TCHAIKOVSKY: Symphony No. 4 in F Minor; Capriccio Italien – Royal Philharmonic Orchestra/Daniele Gatti – Harmonia Mundi

by | Aug 23, 2005 | Classical CD Reviews | 0 comments

TCHAIKOVSKY: Symphony No. 4 in F Minor, Op. 36; Capriccio
Italien, Op. 45 – Royal Philharmonic Orchestra/Daniele Gatti – Harmonia
Mundi HMU 907393   53:39***:

At the risk of contradicting whoever passes as the great mavens of
criticism, I do not see what all the excitement is about, regarding
Daniele Gatti’s 1996 assumption of the Royal Philharmonic and his
current cycle of Tchaikovsky symphonies.
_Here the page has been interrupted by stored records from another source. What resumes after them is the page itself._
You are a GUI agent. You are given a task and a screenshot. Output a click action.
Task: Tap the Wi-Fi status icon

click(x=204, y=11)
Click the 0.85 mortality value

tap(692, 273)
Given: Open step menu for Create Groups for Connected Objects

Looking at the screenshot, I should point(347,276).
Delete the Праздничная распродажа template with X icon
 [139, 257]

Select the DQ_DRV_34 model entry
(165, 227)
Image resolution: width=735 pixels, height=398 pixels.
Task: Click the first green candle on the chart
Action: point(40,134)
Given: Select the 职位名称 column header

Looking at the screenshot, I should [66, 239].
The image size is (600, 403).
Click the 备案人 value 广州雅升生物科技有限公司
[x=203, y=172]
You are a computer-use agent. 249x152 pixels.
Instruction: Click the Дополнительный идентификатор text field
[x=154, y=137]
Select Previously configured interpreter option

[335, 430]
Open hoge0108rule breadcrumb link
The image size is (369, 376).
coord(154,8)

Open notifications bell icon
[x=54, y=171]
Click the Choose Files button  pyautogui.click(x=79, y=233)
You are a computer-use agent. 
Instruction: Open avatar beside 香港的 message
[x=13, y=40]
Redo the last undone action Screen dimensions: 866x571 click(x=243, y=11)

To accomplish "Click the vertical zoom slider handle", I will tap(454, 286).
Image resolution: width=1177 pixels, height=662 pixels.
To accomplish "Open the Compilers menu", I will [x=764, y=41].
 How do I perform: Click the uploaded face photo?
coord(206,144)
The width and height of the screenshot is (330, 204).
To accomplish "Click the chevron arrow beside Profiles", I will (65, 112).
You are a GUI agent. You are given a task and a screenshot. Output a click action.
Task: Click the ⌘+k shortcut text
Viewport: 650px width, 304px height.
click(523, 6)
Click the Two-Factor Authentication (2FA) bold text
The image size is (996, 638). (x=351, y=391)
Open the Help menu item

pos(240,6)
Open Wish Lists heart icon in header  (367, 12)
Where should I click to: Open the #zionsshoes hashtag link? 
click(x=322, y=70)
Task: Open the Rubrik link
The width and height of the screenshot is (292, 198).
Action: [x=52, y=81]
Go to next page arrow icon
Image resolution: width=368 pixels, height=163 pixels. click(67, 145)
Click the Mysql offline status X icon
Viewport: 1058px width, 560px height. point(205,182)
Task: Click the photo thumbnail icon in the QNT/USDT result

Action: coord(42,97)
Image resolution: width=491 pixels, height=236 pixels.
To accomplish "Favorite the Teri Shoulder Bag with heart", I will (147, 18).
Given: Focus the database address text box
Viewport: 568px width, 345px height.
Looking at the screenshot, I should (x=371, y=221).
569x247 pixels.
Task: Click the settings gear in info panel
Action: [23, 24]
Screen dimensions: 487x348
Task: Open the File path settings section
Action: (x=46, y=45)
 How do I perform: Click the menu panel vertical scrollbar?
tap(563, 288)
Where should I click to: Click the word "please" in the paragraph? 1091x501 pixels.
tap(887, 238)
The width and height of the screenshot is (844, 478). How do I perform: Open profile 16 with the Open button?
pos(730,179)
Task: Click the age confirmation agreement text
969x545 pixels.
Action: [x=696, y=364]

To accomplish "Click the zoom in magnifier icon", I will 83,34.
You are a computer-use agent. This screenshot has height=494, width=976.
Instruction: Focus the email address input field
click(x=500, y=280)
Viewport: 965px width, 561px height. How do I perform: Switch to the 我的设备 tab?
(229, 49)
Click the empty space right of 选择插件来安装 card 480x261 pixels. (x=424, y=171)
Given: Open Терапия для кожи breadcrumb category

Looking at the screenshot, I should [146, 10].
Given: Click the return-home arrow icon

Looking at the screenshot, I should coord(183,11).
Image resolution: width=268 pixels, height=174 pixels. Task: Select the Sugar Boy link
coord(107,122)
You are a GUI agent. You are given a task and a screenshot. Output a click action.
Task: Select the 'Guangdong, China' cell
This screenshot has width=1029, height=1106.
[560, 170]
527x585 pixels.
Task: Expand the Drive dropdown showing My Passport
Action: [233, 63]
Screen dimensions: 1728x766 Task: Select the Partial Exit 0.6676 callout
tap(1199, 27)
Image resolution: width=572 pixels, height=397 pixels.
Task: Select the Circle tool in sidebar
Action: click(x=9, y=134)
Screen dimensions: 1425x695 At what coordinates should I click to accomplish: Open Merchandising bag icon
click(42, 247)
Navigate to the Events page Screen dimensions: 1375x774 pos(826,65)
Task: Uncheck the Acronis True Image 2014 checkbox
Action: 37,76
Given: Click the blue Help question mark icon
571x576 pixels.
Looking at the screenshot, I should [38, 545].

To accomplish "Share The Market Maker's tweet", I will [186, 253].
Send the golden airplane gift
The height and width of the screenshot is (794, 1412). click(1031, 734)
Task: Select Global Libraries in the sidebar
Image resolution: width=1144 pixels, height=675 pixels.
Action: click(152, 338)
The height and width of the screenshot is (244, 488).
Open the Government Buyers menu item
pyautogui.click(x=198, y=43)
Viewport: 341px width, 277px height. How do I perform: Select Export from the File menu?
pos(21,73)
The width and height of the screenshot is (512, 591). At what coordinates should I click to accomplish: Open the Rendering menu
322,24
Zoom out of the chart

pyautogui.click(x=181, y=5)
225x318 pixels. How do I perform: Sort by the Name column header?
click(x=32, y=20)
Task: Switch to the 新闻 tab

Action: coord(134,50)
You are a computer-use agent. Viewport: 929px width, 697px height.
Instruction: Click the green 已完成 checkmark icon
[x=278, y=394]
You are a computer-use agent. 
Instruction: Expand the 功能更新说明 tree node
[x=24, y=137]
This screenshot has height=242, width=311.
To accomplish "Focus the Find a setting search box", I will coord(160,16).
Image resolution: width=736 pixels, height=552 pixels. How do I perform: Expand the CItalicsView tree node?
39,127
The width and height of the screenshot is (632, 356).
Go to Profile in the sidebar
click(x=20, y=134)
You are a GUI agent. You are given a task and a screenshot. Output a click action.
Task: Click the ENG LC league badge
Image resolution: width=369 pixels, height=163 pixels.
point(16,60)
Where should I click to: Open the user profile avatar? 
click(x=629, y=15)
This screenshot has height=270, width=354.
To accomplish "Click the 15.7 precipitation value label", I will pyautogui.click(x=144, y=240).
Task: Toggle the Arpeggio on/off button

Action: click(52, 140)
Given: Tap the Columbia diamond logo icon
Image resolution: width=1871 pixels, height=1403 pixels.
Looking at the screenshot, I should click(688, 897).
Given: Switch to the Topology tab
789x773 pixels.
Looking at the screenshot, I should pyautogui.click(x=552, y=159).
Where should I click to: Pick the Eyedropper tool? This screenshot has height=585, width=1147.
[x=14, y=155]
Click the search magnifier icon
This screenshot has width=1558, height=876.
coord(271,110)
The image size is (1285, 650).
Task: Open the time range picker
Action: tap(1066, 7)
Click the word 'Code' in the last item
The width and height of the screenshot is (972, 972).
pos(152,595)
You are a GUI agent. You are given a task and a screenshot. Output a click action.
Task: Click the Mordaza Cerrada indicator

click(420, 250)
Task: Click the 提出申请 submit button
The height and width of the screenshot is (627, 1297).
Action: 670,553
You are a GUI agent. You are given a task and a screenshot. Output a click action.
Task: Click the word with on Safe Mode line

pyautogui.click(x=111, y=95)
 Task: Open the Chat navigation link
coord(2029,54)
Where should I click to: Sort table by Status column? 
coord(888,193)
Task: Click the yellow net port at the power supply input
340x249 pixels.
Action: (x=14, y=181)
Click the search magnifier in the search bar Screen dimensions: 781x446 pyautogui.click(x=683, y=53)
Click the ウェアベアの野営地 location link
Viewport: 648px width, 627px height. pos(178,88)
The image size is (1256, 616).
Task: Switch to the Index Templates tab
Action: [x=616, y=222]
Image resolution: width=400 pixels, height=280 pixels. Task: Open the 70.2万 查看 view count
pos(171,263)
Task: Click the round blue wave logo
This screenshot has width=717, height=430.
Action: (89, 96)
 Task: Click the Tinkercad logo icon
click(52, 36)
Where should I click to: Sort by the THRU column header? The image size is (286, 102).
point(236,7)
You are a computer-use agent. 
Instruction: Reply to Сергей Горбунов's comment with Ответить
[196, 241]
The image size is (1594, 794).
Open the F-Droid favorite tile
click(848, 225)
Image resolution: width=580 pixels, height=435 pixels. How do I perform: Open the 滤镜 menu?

What I hear is an extremely
responsive orchestra catering to a fairly pedestrian imagination on the
behalf of its chief interpreter. The opening movement of the F Minor
Symphony is taken at a rapid clip; the pizzicato strings of the Scherzo
sound great. The Capriccio, which blazes under the hands of
Mitropoulos, Kempen, and Beecham, sounds here like an intelligent if
restrained reading that bounces in the right places but never soars.
Maybe what we need here is a musical trampoline. After having
auditioned Ferenc Fricsay’s vivid realization of the Fourth on DGG and
having auditioned the contemporary likes of Gergiev on Philips, what is
the appeal of yet another, merely competent account?  And then,
when I recall my fondness for Furtwaengler, Mitropoulos, Kleiber,
Mravinsky, Mengelberg, and Koussevitzky in the Fourth, why am I
bothering myself with auditory angst?  Dare I mention Sir Thomas
Beecham’s version with this same ensemble? Besides, I have learned to
live with guilt. [Tilson Thomas was pretty good too in the PBS video on DVD…Ed.]